## WHAT IS REQUIRED
Render the rows as a JSON list of strings, one string per line with blank lines omitted. Include only the part that opens with the line containing "Toggle the 120일·신호기준 period chip" and closes with the line containing "point(453,87)", with both of those lines included.
>> START MATERIAL FOR THE TASK
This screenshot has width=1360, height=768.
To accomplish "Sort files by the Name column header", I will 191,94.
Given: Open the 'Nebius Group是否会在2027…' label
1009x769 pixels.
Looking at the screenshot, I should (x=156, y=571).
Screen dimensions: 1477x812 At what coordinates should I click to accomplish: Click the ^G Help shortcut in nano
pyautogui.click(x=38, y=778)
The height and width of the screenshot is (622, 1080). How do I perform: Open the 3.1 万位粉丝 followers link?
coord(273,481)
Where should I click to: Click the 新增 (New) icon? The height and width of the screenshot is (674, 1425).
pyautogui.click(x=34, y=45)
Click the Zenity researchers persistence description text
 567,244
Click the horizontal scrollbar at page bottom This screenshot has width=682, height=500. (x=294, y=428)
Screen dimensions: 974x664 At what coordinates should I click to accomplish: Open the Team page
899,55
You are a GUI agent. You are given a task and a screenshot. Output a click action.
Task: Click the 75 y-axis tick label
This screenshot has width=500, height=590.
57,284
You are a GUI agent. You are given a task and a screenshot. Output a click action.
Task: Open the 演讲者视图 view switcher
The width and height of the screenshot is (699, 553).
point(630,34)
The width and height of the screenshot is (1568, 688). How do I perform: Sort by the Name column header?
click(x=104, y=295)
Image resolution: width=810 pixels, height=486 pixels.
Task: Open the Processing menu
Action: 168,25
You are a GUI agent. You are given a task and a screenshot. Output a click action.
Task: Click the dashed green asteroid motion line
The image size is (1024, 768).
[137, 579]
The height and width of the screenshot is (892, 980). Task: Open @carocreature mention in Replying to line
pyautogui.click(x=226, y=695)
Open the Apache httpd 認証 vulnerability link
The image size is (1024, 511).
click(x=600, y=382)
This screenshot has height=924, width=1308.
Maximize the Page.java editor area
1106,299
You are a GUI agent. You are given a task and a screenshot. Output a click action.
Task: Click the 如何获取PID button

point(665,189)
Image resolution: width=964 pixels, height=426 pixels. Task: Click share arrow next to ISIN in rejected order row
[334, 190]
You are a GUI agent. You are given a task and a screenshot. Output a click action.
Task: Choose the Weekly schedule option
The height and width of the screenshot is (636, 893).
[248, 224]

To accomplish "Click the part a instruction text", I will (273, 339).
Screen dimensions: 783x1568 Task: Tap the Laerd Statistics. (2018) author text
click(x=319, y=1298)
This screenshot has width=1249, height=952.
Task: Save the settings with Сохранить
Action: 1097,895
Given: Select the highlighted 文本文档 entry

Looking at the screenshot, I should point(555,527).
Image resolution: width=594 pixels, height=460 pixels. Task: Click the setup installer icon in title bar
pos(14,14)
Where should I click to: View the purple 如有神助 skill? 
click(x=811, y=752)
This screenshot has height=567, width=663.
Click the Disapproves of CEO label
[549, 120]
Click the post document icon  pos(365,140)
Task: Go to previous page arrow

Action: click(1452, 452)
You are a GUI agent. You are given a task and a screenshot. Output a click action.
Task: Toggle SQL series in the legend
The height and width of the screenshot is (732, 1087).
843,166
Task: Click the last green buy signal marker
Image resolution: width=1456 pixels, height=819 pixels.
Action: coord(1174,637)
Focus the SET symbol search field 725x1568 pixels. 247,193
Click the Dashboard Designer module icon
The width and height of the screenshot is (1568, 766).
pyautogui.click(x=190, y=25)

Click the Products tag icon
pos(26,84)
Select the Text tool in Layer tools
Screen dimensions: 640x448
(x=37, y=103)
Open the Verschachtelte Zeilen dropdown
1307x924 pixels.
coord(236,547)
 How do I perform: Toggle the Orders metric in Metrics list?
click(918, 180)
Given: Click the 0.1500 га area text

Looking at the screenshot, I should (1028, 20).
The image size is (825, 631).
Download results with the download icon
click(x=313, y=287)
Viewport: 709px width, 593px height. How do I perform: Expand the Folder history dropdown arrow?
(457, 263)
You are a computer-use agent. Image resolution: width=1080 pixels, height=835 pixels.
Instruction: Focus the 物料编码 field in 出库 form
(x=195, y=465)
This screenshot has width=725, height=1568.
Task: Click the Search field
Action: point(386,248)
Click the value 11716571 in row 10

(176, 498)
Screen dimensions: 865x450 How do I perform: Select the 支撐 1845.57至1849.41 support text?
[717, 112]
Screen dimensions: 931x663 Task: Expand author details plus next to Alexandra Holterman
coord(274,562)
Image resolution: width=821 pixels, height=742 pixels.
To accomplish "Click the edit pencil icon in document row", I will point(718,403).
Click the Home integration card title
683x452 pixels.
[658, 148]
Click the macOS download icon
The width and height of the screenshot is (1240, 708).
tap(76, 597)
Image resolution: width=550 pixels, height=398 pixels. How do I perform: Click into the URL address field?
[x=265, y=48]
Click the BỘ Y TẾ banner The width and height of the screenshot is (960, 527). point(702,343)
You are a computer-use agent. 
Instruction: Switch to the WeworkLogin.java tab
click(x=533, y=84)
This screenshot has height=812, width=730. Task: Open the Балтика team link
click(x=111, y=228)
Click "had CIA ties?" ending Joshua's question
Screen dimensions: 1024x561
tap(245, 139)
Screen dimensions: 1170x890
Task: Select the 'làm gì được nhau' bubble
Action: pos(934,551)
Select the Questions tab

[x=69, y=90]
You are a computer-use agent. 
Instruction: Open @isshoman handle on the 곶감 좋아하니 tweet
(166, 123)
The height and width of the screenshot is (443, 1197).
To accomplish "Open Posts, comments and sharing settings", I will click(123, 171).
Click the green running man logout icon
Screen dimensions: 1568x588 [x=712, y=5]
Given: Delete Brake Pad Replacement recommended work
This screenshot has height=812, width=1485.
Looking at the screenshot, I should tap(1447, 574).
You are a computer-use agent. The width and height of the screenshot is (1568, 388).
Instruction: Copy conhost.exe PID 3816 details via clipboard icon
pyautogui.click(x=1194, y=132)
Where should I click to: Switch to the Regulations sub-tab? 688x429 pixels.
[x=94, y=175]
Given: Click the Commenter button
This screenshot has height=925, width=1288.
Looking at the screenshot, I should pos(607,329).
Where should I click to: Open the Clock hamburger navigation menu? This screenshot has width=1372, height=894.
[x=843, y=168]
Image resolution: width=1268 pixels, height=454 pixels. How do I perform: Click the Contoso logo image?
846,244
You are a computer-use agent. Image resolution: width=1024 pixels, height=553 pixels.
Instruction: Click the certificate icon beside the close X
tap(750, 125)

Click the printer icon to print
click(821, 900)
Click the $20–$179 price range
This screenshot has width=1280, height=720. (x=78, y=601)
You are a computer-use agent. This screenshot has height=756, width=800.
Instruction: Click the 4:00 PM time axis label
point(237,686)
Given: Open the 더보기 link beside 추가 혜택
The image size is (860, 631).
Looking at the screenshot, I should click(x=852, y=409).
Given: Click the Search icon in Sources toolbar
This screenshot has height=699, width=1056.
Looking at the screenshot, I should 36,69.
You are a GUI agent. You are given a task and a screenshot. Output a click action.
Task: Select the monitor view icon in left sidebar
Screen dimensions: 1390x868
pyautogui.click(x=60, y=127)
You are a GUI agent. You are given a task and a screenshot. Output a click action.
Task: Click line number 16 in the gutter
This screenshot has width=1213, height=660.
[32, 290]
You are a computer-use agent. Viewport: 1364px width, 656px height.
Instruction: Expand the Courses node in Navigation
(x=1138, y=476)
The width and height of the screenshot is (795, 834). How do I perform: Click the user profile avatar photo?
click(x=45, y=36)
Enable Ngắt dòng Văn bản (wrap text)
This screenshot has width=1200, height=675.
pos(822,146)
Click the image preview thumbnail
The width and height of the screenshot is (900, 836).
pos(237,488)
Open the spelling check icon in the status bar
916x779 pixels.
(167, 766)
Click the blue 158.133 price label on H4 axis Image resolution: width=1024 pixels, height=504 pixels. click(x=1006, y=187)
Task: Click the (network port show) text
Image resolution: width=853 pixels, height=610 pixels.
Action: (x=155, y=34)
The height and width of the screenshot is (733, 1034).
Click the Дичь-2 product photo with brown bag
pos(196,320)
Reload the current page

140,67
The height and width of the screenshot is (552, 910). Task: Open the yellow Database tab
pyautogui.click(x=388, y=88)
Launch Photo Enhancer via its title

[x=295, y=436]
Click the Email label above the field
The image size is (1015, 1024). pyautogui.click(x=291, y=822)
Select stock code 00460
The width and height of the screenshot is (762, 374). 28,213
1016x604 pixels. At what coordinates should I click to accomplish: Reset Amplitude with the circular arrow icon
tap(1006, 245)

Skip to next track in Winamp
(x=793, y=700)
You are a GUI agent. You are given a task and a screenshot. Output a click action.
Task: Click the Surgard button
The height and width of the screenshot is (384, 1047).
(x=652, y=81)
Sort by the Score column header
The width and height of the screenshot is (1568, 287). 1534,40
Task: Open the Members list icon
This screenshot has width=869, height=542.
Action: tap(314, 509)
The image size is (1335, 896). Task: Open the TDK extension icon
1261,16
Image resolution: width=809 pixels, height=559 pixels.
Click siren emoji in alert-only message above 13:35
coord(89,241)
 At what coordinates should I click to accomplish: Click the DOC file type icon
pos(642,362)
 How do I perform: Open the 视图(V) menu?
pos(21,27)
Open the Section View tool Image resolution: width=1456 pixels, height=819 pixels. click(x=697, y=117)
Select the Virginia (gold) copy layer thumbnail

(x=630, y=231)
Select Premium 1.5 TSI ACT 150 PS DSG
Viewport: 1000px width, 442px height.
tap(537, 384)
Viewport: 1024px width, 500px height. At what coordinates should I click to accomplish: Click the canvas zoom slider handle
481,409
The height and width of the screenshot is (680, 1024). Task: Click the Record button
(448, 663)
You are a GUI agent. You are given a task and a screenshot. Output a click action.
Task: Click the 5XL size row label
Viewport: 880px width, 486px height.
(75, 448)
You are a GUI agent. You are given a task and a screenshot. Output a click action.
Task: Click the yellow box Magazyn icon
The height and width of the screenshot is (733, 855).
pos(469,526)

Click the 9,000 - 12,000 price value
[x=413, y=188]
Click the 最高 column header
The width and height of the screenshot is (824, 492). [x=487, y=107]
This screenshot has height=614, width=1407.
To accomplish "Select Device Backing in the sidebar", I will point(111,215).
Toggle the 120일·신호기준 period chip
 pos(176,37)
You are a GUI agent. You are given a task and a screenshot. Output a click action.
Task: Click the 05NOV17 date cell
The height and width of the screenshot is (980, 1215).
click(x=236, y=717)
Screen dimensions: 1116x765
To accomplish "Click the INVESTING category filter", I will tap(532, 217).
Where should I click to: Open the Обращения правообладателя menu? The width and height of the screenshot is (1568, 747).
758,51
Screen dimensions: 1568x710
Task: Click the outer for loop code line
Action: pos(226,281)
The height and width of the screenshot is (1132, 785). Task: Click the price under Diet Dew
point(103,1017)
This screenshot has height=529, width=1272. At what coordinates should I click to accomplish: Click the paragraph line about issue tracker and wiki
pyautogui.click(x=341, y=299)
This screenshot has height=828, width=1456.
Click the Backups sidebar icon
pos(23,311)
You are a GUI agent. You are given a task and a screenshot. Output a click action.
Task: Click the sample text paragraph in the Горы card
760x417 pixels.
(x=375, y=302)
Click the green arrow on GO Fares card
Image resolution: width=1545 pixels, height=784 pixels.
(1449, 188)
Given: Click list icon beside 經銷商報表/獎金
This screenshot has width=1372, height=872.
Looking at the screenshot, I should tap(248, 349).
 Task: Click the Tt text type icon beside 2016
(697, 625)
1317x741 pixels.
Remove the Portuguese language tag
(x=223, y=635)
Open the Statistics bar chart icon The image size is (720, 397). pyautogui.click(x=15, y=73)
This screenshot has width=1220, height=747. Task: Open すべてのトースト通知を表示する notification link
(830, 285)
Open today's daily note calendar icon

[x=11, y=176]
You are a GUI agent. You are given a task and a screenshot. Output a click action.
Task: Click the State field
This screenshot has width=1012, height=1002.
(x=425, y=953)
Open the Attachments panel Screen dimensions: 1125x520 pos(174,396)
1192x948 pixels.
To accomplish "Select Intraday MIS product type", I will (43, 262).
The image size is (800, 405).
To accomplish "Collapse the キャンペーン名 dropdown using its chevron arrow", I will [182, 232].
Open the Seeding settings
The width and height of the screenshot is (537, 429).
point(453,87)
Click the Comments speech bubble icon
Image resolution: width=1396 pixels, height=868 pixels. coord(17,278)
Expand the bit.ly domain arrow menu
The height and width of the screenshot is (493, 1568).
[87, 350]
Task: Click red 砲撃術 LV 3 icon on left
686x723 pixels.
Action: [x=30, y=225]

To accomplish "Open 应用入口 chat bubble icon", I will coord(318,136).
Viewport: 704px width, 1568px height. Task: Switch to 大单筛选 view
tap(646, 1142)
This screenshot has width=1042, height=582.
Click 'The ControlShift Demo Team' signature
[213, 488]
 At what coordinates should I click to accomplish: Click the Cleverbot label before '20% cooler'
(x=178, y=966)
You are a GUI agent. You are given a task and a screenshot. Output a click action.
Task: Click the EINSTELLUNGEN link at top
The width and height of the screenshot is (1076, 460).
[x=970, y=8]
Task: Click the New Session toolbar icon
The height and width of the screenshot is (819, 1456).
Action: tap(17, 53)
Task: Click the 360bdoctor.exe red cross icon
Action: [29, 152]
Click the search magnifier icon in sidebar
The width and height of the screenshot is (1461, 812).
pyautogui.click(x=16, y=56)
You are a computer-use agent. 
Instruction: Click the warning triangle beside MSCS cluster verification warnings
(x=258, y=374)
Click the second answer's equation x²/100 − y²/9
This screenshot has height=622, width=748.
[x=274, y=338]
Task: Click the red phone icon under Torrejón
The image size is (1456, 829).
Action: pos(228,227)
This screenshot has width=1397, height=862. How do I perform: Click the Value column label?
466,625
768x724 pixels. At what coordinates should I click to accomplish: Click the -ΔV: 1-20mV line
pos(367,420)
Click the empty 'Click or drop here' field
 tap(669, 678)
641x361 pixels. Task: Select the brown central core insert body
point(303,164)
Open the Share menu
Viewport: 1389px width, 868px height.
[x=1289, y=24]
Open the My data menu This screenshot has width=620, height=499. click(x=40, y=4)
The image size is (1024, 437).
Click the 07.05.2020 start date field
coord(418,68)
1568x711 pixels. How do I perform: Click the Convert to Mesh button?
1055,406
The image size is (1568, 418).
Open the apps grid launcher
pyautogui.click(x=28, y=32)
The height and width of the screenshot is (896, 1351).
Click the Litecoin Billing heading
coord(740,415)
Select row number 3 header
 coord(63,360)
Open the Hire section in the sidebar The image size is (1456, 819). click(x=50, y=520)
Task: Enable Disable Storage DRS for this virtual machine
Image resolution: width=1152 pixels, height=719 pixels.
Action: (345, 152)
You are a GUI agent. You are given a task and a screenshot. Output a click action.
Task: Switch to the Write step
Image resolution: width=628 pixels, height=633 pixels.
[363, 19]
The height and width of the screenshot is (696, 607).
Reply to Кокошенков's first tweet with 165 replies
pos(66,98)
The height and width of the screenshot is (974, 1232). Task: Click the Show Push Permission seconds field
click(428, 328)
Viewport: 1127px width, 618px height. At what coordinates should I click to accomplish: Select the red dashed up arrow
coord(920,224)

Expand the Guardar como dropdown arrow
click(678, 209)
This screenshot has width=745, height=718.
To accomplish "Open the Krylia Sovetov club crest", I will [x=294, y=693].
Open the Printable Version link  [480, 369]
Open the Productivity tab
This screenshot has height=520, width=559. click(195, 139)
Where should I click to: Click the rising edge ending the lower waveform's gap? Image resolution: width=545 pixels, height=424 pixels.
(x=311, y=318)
>> END MATERIAL FOR THE TASK
## TASK OUTPUT
[
  "Toggle the 120일·신호기준 period chip",
  " pos(176,37)",
  "You are a GUI agent. You are given a task and a screenshot. Output a click action.",
  "Task: Click the 05NOV17 date cell",
  "The height and width of the screenshot is (980, 1215).",
  "click(x=236, y=717)",
  "Screen dimensions: 1116x765",
  "To accomplish \"Click the INVESTING category filter\", I will tap(532, 217).",
  "Where should I click to: Open the Обращения правообладателя menu? The width and height of the screenshot is (1568, 747).",
  "758,51",
  "Screen dimensions: 1568x710",
  "Task: Click the outer for loop code line",
  "Action: pos(226,281)",
  "The height and width of the screenshot is (1132, 785). Task: Click the price under Diet Dew",
  "point(103,1017)",
  "This screenshot has height=529, width=1272. At what coordinates should I click to accomplish: Click the paragraph line about issue tracker and wiki",
  "pyautogui.click(x=341, y=299)",
  "This screenshot has height=828, width=1456.",
  "Click the Backups sidebar icon",
  "pos(23,311)",
  "You are a GUI agent. You are given a task and a screenshot. Output a click action.",
  "Task: Click the sample text paragraph in the Горы card",
  "760x417 pixels.",
  "(x=375, y=302)",
  "Click the green arrow on GO Fares card",
  "Image resolution: width=1545 pixels, height=784 pixels.",
  "(1449, 188)",
  "Given: Click list icon beside 經銷商報表/獎金",
  "This screenshot has width=1372, height=872.",
  "Looking at the screenshot, I should tap(248, 349).",
  " Task: Click the Tt text type icon beside 2016",
  "(697, 625)",
  "1317x741 pixels.",
  "Remove the Portuguese language tag",
  "(x=223, y=635)",
  "Open the Statistics bar chart icon The image size is (720, 397). pyautogui.click(x=15, y=73)",
  "This screenshot has width=1220, height=747. Task: Open すべてのトースト通知を表示する notification link",
  "(830, 285)",
  "Open today's daily note calendar icon",
  "[x=11, y=176]",
  "You are a GUI agent. You are given a task and a screenshot. Output a click action.",
  "Task: Click the State field",
  "This screenshot has width=1012, height=1002.",
  "(x=425, y=953)",
  "Open the Attachments panel Screen dimensions: 1125x520 pos(174,396)",
  "1192x948 pixels.",
  "To accomplish \"Select Intraday MIS product type\", I will (43, 262).",
  "The image size is (800, 405).",
  "To accomplish \"Collapse the キャンペーン名 dropdown using its chevron arrow\", I will [182, 232].",
  "Open the Seeding settings",
  "The width and height of the screenshot is (537, 429).",
  "point(453,87)"
]